One of the huge advantages of a stem cell agency like CIRM (not that there is anything out there quite like us, but anyway) is our ability to support projects as they progress from a great idea to a therapy actually being tested in people.

Exhibit A on that front came via a news release from ViaCyte, a company that is developing a new approach to helping people with severe Type 1 Diabetes (T1D).

Unlike type 2 diabetes, which is largely diet & lifestyle related and develops over time, T1D is an autoimmune condition where the person’s immune system attacks and destroys the insulin-producing cells in the pancreas. Without those cells and insulin the body is not able to regulate blood sugar levels and that can lead to damage to the heart, kidneys, eyes and nerves. In severe cases it can be fatal.

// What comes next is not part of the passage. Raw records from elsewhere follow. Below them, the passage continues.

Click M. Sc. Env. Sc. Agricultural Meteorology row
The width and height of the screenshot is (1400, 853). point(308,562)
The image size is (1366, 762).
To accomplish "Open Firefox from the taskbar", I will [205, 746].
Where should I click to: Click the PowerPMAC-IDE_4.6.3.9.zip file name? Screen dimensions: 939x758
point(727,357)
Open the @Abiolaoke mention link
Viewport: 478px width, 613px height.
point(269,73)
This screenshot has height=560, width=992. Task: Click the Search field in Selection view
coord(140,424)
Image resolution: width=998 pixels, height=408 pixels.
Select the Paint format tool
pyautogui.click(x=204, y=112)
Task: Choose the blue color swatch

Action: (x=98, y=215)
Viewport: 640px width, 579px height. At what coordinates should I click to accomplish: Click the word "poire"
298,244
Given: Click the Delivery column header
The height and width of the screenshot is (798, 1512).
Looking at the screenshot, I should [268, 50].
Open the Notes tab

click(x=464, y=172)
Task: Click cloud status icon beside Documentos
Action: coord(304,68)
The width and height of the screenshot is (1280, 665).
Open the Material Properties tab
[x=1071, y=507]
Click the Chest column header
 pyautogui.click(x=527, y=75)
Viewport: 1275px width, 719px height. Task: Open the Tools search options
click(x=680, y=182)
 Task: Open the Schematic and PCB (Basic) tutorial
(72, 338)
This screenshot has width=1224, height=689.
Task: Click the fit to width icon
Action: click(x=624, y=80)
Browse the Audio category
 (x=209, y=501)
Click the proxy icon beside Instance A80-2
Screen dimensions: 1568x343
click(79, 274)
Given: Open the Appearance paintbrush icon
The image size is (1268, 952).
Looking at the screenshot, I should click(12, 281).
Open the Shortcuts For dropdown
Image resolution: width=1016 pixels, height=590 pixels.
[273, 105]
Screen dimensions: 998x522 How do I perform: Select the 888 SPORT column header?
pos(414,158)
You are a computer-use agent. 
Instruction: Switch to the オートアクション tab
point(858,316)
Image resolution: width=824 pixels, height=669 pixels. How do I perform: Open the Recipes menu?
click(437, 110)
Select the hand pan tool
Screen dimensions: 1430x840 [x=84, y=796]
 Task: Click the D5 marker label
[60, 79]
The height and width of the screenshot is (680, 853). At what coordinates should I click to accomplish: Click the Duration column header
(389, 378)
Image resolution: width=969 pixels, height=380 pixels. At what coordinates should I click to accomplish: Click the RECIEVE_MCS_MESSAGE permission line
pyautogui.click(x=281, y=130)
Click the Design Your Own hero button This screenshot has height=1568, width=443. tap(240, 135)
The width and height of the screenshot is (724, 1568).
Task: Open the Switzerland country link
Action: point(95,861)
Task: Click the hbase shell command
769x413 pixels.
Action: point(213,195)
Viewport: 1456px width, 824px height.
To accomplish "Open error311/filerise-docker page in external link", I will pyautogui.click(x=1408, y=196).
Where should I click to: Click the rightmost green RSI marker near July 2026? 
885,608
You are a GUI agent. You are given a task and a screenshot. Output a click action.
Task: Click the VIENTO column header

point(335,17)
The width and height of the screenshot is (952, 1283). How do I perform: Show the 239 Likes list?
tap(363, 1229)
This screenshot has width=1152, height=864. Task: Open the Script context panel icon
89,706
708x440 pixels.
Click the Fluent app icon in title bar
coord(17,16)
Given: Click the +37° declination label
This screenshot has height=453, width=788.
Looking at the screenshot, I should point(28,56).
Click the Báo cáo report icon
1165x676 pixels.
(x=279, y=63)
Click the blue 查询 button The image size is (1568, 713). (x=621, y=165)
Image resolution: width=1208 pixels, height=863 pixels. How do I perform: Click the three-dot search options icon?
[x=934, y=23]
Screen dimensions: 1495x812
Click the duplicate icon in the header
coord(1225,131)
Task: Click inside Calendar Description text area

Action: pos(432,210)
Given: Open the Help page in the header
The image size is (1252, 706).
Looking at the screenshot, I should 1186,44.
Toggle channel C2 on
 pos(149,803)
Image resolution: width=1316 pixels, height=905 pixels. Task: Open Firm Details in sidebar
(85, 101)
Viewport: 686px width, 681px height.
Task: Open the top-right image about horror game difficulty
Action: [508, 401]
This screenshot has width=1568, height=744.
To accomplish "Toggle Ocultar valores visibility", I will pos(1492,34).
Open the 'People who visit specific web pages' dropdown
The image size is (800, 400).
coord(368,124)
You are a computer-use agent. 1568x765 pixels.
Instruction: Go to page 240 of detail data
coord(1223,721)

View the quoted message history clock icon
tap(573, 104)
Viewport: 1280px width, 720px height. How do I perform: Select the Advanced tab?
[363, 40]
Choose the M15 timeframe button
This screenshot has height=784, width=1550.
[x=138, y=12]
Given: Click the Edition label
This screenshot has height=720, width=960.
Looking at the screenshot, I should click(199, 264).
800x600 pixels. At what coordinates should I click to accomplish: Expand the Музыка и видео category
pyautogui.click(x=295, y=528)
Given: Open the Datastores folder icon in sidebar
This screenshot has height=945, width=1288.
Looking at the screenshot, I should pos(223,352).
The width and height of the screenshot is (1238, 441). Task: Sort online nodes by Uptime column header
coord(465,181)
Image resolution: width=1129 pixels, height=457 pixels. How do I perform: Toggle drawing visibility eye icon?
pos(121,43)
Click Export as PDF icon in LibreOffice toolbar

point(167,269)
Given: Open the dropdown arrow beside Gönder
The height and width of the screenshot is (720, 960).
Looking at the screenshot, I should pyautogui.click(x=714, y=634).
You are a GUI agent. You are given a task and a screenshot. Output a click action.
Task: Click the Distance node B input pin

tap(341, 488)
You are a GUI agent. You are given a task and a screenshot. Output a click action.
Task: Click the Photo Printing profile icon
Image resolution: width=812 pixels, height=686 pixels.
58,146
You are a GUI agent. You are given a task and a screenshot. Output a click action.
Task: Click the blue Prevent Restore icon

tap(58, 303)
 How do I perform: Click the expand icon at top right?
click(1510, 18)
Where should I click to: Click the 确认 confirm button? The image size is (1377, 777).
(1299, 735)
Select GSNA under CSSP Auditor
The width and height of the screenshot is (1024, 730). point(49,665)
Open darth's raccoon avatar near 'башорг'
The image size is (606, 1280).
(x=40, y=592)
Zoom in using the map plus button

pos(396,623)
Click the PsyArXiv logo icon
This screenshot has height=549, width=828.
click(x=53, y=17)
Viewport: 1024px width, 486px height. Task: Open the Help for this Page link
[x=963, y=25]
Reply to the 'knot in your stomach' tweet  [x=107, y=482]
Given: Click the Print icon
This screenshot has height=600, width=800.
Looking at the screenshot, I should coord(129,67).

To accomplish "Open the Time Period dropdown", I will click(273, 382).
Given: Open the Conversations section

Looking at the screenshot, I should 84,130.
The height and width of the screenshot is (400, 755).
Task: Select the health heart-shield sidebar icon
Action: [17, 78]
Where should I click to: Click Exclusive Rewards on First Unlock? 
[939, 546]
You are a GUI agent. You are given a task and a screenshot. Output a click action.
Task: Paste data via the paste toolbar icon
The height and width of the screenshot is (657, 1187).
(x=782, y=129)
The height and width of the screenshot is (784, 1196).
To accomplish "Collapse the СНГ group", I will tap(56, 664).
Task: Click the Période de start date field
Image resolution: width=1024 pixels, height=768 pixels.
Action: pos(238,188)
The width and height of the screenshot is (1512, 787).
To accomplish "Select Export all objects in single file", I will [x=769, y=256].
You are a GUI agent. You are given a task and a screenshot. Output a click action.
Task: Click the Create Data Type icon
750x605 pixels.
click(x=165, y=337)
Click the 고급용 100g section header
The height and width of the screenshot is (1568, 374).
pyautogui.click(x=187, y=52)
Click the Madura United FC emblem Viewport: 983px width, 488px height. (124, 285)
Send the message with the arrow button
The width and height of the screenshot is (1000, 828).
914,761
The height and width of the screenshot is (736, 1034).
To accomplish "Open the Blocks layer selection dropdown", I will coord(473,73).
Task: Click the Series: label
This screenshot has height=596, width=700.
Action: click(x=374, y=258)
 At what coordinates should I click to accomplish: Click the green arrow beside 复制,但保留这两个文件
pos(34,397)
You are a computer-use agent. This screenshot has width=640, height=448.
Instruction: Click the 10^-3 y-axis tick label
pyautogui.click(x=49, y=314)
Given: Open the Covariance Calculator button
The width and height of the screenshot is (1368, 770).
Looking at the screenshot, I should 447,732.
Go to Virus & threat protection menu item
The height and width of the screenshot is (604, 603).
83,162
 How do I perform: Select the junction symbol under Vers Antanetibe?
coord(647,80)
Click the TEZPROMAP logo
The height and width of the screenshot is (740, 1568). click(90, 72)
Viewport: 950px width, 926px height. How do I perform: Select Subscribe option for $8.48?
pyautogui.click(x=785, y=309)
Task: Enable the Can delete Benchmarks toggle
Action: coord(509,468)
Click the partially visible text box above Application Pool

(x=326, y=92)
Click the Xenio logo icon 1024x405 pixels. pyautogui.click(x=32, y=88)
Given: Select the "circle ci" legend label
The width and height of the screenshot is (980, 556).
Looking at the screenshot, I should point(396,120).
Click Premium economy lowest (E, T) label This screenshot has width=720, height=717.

ViaCyte (which has been supported with more than $72 million from CIRM) has developed a pouch that can be implanted under the skin in the back. This pouch contains stem cells that over a period of a few months turn into insulin-producing pancreatic islet cells, the kind destroyed by T1D. The goal is for these cells to monitor blood flow and when they detect blood sugar or glucose levels are high, can secrete insulin to restore them to a safe level.

They tested this approach in 15 patients in a Phase 1 clinical trial in Canada. Their findings, published in the journals Cell Stem Cell and Cell Reports Medicine, show that six months after implantation, the cells had turned into insulin-producing islet cells. They also showed a rise in C-peptide levels after patients ate a meal. C-peptides are a sign your body is producing insulin so the rise in that number was a good indication the implanted cells were boosting insulin production.

As Dr. James Shapiro, the Chair of Canada Research and one of the lead authors of the study says, that’s no small achievement: “The data from these papers represent a significant scientific advance. It is the first reported evidence that differentiated stem cells implanted in patients can generate meal-regulated insulin secretion, offering real hope for the incredible potential of this treatment.”

And that wasn’t all. The researchers say that patients spent 13 percent more time in the target range for blood sugar levels than before the treatment, and some were even able to reduce the amount of insulin they injected.

Now this is only a Phase 1 clinical trial so the goal was to test the safety of the pouch, called PEC-Direct (VC-02), to see if the body would tolerate it being implanted and to see if it is effective. The beauty of this method is that the device is implanted under the skin so it can be removed easily if any problems emerge. So far none have.

Ultimately the hope is that this approach will help patients with T1D better regulate their blood sugar levels, improve their health outcomes, and one day even achieve independence from the burden of daily insulin injections.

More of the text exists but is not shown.